Fantasy in the Wild: Painting Concept Art on Location
71 Minutes $14.95
Fantasy in the Wild: Painting Concept Art on Location is the third video from James Gurney’s “In the Wild” instructional series for onsite sketching. This time he shows us how to add fictional elements using props and imagination into two of his outdoor paintings. The results are a marvelous blend of the fantastic and everyday life. His previous videos in the series are “Gouache in the Wild” and “Watercolor in the Wild”. Both are still available from Gumroad or Sellfy or from James’ Site.
I went for the download version and the checkout was simple and easy. The video and sound qualities are great and James is very personable while he explains his method, tools and materials.
The video contains his process for two different concept paintings in casein. It’s not just procedure though it’s also about concept and how to tease out ideas from places and things in the real world to make the fantasy aspects more believable. He talks about the benefits and challenges for an artist working in the wild, on location. There is a lot of information here. All of the material is presented conversationally in a straightforward way.

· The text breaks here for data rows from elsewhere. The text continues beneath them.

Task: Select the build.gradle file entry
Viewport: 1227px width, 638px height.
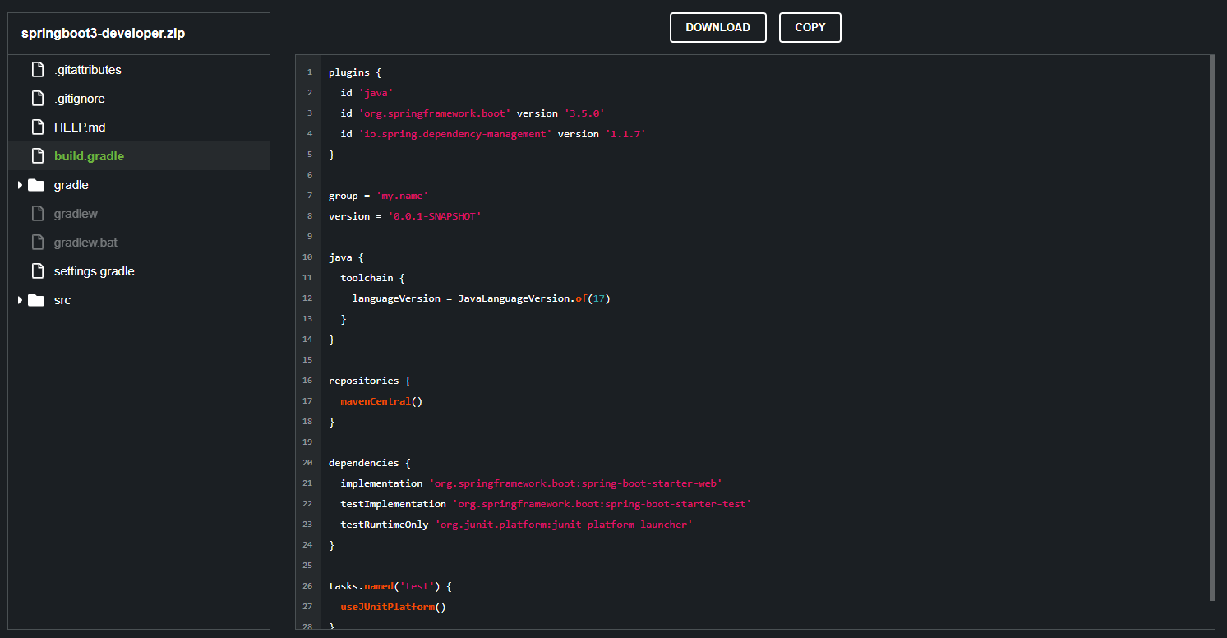Action: (139, 156)
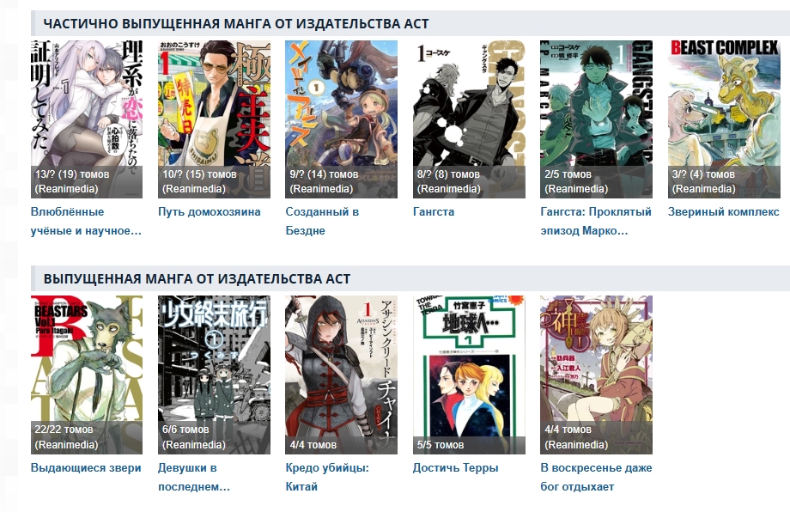Screen dimensions: 790x512
Task: Follow the Влюблённые учёные и научное… link
Action: point(86,222)
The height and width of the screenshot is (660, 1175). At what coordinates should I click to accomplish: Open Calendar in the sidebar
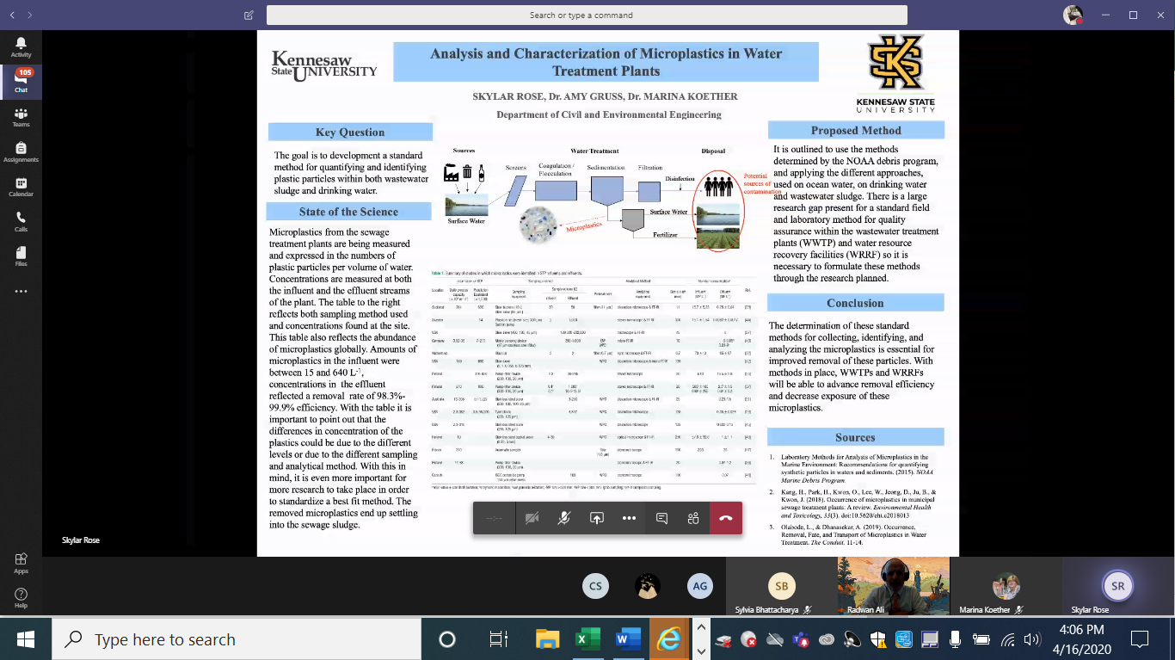21,187
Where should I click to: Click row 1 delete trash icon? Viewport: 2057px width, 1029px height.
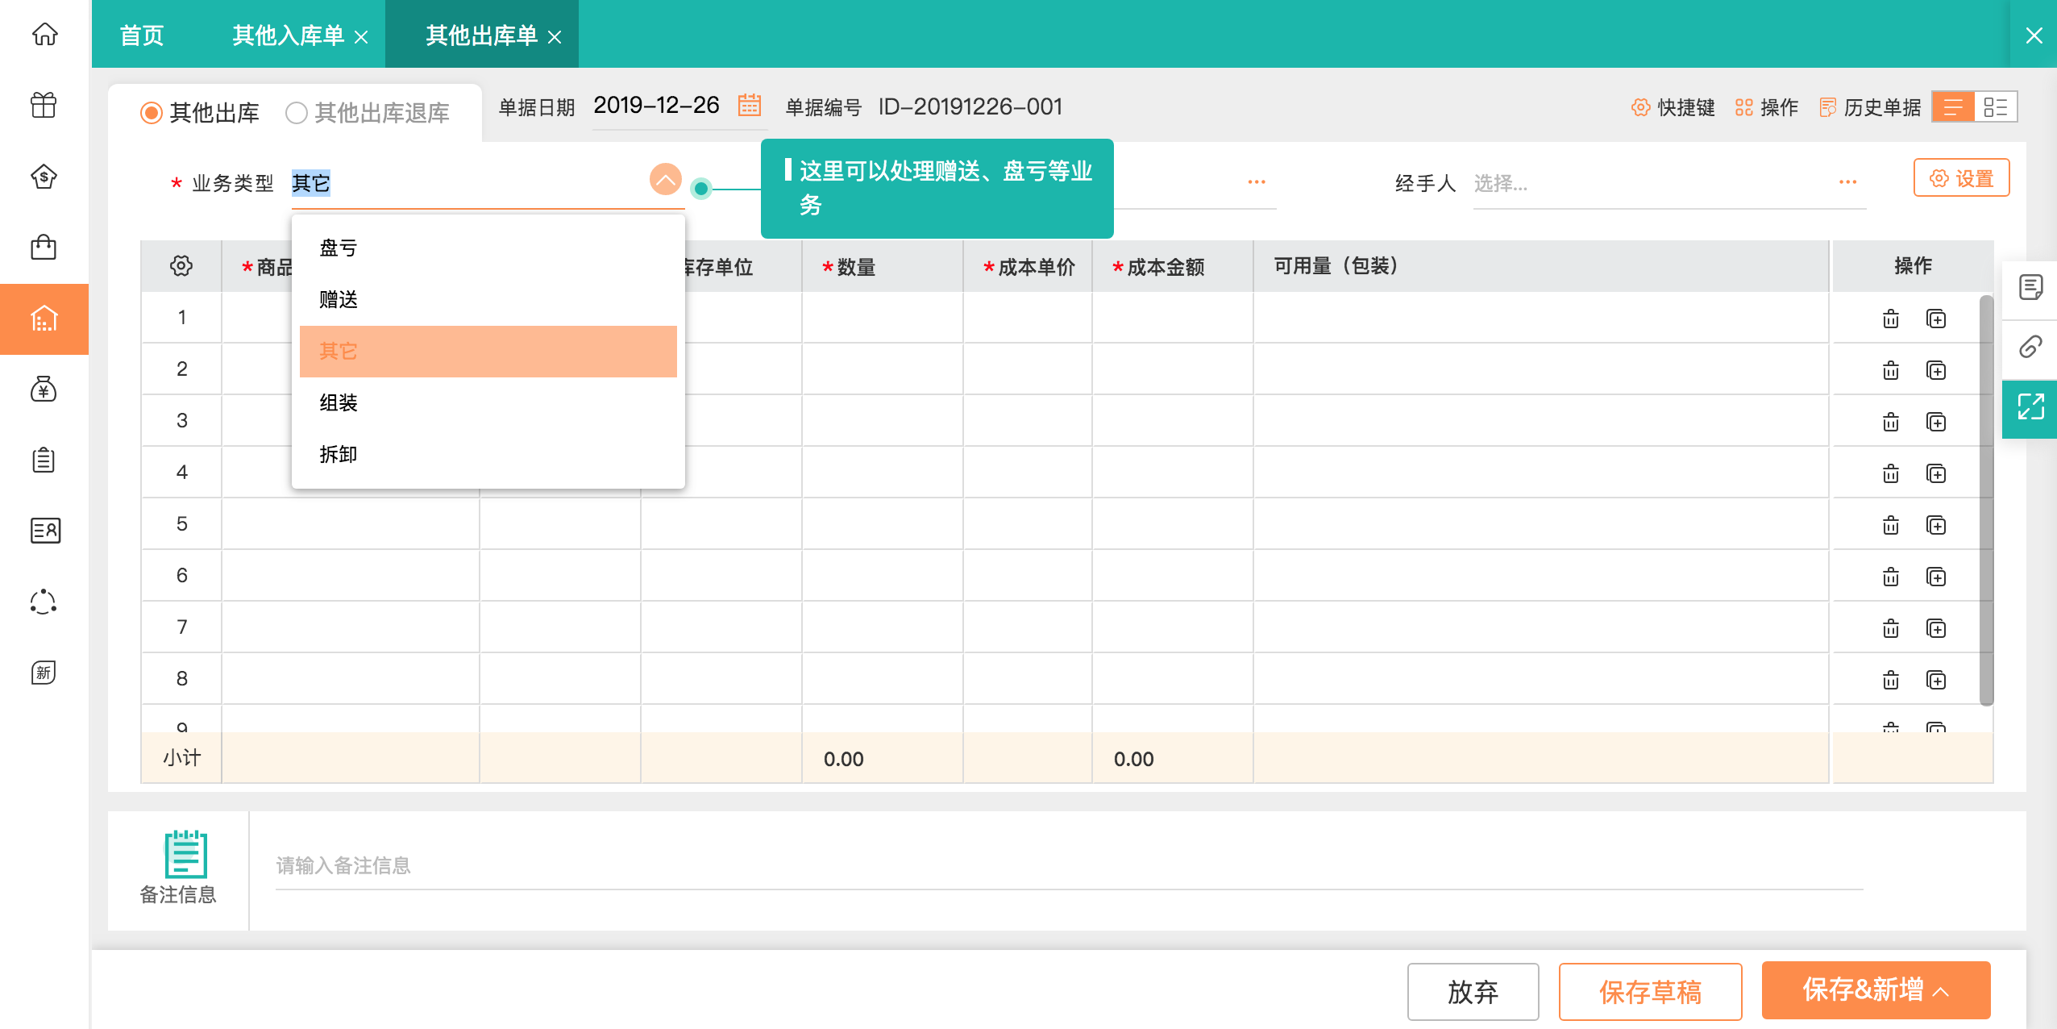pyautogui.click(x=1890, y=318)
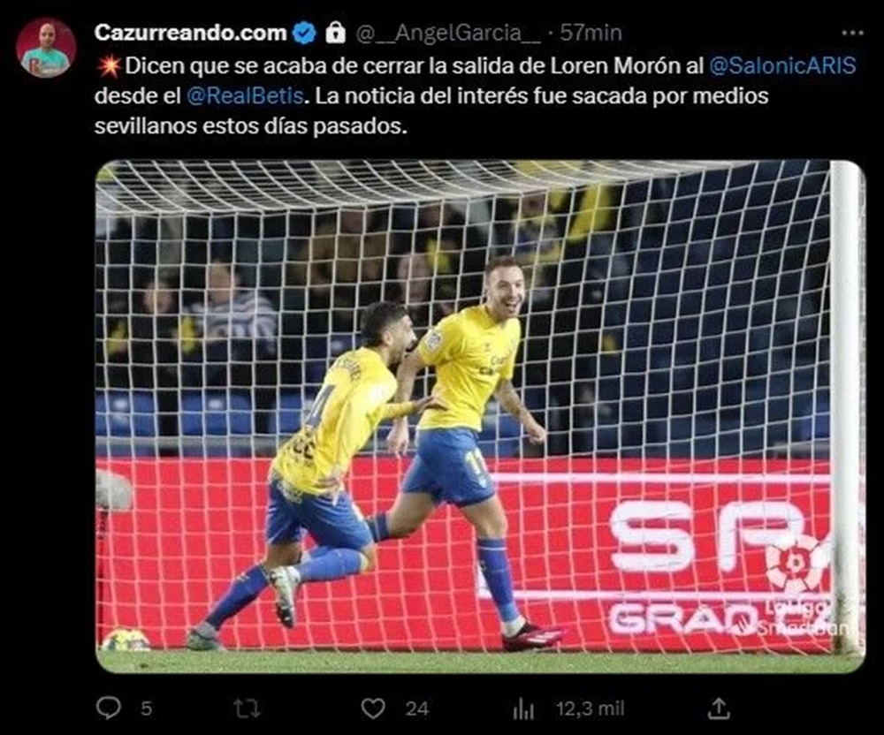The height and width of the screenshot is (735, 884).
Task: Click the @__AngelGarcia__ handle
Action: [x=448, y=34]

James talks the viewer through every stage of development. You hear him talk about the backstory he invents as he visualizes each scene. We get to watch and listen while he creates pencil roughs, color studies, sketches from life of different elements and each of the final paintings on location. As he paints he describes his story motivations, his reasons behind his choices for color, shapes, values and brush calligraphy. When he changes his mind about something we see how he corrects it to improve the statement of the particular painting
We also see his attitude about creating a painting. His excitement for his craft is contagious. His work ethic allows him to create whatever it takes to get the job finished to his satisfaction. James does this without worrying about how much work has already been done. This to me is very important. It is this professionalism combined with his high level of skill and drive that makes him the best at what he does and that information alone is worth the price of the video.